So far, however, paramagnetic relaxation enhancement (PREs) was the most common experimental parameter used for the analysis of IDPs’ tertiary structures in solution. The presence of the paramagnetic spin label (e.g. nitroxide moiety, TEMPO or MTSL) leads to an enhancement
in the transverse relaxation rates R2 depending on the inverse sixth power of the distance (1/r6) between the unpaired electron and the observed nucleus. For the quantitative analysis of PRE data two approaches have been proposed. In the first approach PRE data are converted into distances using well-established methodology [28] that can subsequently be used in, for example, MD simulations to calculate conformational ensembles [29]. A second approach involves a more sophisticated Fulvestrant supplier extended model-free model for the time–dependency of PRE effects [25]. Several applications to IDPs have been reported demonstrating the validity of the approach [30], [31], [32] and [33]. Despite the popularity and the robustness of the PRE approach applications to IDPs are still far from trivial. Firstly, the identification of suitable spin label attachment sites without prior knowledge of the compact
structure is not a trivial task as the introduction of the spacious spin label at positions that are relevant for the compact tertiary structure will inevitably perturb the structures.

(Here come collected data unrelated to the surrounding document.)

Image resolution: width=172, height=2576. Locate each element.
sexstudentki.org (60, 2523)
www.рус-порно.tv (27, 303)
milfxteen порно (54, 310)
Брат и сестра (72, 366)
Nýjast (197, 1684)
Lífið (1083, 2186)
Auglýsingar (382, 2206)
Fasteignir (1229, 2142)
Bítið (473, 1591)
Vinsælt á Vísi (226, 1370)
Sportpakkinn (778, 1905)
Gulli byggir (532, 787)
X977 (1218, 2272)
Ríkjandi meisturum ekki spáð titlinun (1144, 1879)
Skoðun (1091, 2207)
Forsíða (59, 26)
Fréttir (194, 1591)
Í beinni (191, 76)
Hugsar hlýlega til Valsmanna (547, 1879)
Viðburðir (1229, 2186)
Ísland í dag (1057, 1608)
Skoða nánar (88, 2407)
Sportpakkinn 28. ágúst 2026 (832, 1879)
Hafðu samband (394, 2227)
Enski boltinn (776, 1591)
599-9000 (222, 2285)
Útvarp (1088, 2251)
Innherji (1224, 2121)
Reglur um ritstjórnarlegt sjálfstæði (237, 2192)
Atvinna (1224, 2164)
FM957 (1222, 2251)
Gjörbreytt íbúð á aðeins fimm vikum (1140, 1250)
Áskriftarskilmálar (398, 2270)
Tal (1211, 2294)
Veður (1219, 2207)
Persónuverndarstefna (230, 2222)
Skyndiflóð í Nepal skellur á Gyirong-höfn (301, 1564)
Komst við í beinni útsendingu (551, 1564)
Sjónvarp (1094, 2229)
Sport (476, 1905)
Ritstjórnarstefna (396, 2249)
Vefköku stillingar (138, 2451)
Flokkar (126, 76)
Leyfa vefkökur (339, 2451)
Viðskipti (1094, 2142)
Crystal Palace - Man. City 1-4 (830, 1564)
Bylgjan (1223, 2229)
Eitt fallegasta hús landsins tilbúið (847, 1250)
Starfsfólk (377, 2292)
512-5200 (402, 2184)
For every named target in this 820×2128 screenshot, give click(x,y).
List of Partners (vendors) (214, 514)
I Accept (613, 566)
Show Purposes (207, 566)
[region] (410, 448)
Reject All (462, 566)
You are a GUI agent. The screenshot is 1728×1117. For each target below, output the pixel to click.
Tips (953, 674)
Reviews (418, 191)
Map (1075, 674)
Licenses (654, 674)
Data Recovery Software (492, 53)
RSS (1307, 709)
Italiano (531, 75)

In the worst case, as observed for globular proteins, single point mutations Small molecule library can have detrimental effects on the structural stability of proteins. Thus, additional, Nintedanib (BIBF 1120) entirely primary sequence-based analysis tools are
needed for the reliable definition of attachment sites. Secondly, it has been shown that the pronounced distance dependence of PREs can lead to significant bias in the derived ensemble, although this can be partly improved by invoking independent, complementary experimental data (e.g. SAXS) [30]. Recent studies provided some insight into the molecular details of the conformational ensembles populated by IDPs in solution and call for a reassessment of the binary description scheme proposed for proteins lacking a stable tertiary structure [34]. Although proteins differ in terms of tertiary structure stability both ordered and disordered proteins share similar protein folding funnels encoded by the primary sequence leading to distinct residue–residue interaction patterns. The fundamental differences between ordered and disordered proteins are thus merely the heights of energy barriers and the different distributions of thermally accessible conformational substates. As globular proteins can partly populate different unfolded states, conversely in structural ensembles of disordered proteins a significant number of compact structures can also exist stabilized by enthalpically favored long-range interaction patterns similar to stable protein folds.